▶ **Required work**
Below are lines of data; restate word for word those running from the line containing "How do I perform: Toggle visibility" to the line containing "Screen dimensions: 511x227", inclusive, and no others.

Segment Open

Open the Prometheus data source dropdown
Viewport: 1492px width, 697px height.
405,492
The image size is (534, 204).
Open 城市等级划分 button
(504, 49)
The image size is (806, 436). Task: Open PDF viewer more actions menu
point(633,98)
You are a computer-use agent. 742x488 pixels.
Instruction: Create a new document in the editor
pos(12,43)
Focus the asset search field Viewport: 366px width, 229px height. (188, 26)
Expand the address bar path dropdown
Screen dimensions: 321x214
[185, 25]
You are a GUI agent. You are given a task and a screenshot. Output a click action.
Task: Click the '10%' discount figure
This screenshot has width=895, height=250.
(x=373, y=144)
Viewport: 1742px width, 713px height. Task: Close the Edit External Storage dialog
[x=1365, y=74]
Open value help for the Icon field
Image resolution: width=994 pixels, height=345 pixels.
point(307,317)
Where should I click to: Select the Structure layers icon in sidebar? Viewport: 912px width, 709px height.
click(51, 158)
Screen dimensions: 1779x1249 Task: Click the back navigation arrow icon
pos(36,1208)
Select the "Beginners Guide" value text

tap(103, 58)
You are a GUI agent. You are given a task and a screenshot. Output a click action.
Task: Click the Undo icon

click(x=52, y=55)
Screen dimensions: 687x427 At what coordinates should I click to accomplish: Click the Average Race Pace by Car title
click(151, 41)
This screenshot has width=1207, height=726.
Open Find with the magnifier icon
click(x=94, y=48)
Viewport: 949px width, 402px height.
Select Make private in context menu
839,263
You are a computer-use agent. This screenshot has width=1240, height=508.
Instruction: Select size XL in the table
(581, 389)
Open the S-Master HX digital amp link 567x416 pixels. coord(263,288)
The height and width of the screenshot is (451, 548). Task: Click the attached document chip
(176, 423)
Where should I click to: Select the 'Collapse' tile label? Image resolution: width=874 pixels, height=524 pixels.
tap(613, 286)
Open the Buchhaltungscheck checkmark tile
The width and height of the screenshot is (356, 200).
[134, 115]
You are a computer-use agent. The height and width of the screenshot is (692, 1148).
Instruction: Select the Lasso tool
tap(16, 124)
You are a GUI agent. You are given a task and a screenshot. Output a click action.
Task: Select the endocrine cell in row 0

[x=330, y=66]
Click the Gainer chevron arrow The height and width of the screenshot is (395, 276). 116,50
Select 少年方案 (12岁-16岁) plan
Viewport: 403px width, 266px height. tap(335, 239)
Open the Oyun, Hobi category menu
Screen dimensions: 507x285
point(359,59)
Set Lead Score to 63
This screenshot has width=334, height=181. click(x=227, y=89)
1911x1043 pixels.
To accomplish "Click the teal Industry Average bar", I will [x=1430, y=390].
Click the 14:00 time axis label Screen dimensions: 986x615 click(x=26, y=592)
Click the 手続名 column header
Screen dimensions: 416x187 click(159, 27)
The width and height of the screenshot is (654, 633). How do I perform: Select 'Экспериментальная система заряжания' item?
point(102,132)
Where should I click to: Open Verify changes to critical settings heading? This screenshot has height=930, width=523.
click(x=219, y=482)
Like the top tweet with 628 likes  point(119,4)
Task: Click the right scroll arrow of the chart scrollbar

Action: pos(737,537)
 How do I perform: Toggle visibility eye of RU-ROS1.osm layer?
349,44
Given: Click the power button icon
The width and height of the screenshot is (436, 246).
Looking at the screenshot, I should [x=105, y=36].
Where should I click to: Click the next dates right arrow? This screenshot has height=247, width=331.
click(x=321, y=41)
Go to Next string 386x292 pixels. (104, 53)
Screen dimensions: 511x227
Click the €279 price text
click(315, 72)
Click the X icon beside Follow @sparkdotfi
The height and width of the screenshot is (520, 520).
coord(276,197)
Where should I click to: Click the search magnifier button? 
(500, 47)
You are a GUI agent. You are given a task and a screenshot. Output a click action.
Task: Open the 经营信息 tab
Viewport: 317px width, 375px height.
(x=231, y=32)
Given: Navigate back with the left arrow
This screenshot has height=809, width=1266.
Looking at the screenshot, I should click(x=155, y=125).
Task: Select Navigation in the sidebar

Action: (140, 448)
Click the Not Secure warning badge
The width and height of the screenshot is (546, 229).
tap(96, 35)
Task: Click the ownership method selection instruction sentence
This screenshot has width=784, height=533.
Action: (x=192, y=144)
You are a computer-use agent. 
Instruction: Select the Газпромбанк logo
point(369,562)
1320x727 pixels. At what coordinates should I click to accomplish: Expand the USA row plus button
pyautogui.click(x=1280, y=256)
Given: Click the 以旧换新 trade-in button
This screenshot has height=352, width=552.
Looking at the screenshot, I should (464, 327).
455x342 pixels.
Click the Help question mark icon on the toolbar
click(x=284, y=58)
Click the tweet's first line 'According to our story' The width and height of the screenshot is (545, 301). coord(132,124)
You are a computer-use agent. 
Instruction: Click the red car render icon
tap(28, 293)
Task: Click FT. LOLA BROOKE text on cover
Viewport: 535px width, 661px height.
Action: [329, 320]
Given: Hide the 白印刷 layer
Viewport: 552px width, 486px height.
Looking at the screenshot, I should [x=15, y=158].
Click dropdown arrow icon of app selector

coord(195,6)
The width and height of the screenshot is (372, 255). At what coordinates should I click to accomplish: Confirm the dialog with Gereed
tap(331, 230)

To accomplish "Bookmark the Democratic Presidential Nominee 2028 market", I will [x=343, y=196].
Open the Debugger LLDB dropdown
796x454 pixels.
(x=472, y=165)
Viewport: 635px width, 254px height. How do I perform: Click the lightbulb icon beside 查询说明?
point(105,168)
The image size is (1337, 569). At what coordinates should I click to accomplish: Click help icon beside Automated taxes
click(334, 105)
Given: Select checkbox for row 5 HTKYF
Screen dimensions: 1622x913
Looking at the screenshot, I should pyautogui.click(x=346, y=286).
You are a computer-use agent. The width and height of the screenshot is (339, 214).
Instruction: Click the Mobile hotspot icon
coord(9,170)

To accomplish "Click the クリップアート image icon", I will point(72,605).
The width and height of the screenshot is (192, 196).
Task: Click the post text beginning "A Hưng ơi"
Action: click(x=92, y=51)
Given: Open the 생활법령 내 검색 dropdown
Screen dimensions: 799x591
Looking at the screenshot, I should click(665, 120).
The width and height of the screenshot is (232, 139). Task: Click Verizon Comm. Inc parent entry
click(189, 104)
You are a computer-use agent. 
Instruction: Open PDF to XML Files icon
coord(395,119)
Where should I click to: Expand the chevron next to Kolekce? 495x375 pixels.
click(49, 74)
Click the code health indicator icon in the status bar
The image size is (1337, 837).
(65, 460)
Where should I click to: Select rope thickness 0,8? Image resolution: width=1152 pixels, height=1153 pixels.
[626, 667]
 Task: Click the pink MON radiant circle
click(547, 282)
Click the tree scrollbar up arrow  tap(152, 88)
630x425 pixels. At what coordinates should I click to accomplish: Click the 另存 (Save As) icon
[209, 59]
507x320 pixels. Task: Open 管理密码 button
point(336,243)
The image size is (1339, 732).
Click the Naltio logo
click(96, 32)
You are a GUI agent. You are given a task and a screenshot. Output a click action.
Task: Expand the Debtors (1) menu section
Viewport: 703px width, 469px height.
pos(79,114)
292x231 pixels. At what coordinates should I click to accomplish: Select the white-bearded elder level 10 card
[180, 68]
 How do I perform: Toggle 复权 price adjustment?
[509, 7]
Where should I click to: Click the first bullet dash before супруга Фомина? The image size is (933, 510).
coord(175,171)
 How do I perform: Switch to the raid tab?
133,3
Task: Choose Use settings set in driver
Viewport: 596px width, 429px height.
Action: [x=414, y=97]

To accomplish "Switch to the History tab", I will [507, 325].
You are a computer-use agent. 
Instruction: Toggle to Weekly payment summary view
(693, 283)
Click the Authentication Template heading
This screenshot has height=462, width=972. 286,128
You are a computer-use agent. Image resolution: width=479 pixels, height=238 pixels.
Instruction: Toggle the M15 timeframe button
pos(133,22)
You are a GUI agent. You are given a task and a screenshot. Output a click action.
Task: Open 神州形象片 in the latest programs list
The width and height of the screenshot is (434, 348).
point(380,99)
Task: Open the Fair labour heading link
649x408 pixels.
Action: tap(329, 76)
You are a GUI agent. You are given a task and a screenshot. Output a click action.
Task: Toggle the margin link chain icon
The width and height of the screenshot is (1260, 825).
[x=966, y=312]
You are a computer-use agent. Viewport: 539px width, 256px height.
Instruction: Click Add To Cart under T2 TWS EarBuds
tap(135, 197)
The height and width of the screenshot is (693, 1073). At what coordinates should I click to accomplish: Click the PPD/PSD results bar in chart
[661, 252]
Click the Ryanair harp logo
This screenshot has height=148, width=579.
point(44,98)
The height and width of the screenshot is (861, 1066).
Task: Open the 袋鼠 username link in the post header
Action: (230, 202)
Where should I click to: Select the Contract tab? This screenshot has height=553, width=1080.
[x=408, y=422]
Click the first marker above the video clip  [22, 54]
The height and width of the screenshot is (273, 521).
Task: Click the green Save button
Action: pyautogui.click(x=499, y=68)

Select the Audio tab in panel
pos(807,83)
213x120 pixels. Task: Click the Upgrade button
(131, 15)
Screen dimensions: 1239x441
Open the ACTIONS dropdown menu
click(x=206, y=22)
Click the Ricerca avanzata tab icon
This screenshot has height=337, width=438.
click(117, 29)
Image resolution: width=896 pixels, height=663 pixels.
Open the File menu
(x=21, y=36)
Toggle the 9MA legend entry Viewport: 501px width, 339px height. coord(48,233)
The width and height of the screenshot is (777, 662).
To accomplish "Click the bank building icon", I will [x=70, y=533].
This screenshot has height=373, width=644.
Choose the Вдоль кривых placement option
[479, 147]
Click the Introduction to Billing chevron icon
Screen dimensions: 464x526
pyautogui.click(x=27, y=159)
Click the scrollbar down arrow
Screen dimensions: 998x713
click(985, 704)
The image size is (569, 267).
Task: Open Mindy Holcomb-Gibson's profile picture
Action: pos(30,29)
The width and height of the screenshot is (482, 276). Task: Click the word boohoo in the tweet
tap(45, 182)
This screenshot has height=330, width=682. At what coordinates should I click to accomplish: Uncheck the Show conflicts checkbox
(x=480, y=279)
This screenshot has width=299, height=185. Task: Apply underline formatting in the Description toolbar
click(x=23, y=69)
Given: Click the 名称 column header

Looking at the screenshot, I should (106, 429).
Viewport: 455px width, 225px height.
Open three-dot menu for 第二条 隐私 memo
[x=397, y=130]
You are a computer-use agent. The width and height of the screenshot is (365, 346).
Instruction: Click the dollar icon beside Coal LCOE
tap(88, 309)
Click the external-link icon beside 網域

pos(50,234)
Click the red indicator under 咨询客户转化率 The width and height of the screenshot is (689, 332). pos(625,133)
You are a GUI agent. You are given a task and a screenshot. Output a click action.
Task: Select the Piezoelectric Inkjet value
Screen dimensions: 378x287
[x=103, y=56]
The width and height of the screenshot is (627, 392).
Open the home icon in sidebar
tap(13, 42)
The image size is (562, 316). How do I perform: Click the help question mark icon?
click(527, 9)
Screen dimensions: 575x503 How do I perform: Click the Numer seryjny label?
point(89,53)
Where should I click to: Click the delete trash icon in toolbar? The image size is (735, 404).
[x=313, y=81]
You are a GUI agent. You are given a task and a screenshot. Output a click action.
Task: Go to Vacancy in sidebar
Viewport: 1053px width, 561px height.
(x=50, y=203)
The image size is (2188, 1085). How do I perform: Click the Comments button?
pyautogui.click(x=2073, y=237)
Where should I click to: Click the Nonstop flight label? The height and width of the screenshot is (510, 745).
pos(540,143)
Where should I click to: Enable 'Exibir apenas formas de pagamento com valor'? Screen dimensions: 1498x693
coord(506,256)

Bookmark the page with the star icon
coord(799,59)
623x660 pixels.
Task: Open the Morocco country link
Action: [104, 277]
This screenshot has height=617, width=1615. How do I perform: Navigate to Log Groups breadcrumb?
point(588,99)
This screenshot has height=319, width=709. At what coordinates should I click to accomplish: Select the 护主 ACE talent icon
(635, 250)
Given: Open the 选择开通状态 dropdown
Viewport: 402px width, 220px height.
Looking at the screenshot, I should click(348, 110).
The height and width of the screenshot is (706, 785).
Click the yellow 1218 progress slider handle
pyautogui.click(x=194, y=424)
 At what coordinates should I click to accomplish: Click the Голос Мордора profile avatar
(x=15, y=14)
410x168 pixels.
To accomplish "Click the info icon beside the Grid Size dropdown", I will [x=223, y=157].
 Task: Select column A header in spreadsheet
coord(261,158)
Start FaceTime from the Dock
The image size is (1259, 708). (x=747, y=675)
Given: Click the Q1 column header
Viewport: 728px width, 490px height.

Segment Closed

▶ **Written answer**
 How do I perform: Toggle visibility eye of RU-ROS1.osm layer?
349,44
Given: Click the power button icon
The width and height of the screenshot is (436, 246).
Looking at the screenshot, I should [x=105, y=36].
Where should I click to: Click the next dates right arrow? This screenshot has height=247, width=331.
click(x=321, y=41)
Go to Next string 386x292 pixels. (104, 53)
Screen dimensions: 511x227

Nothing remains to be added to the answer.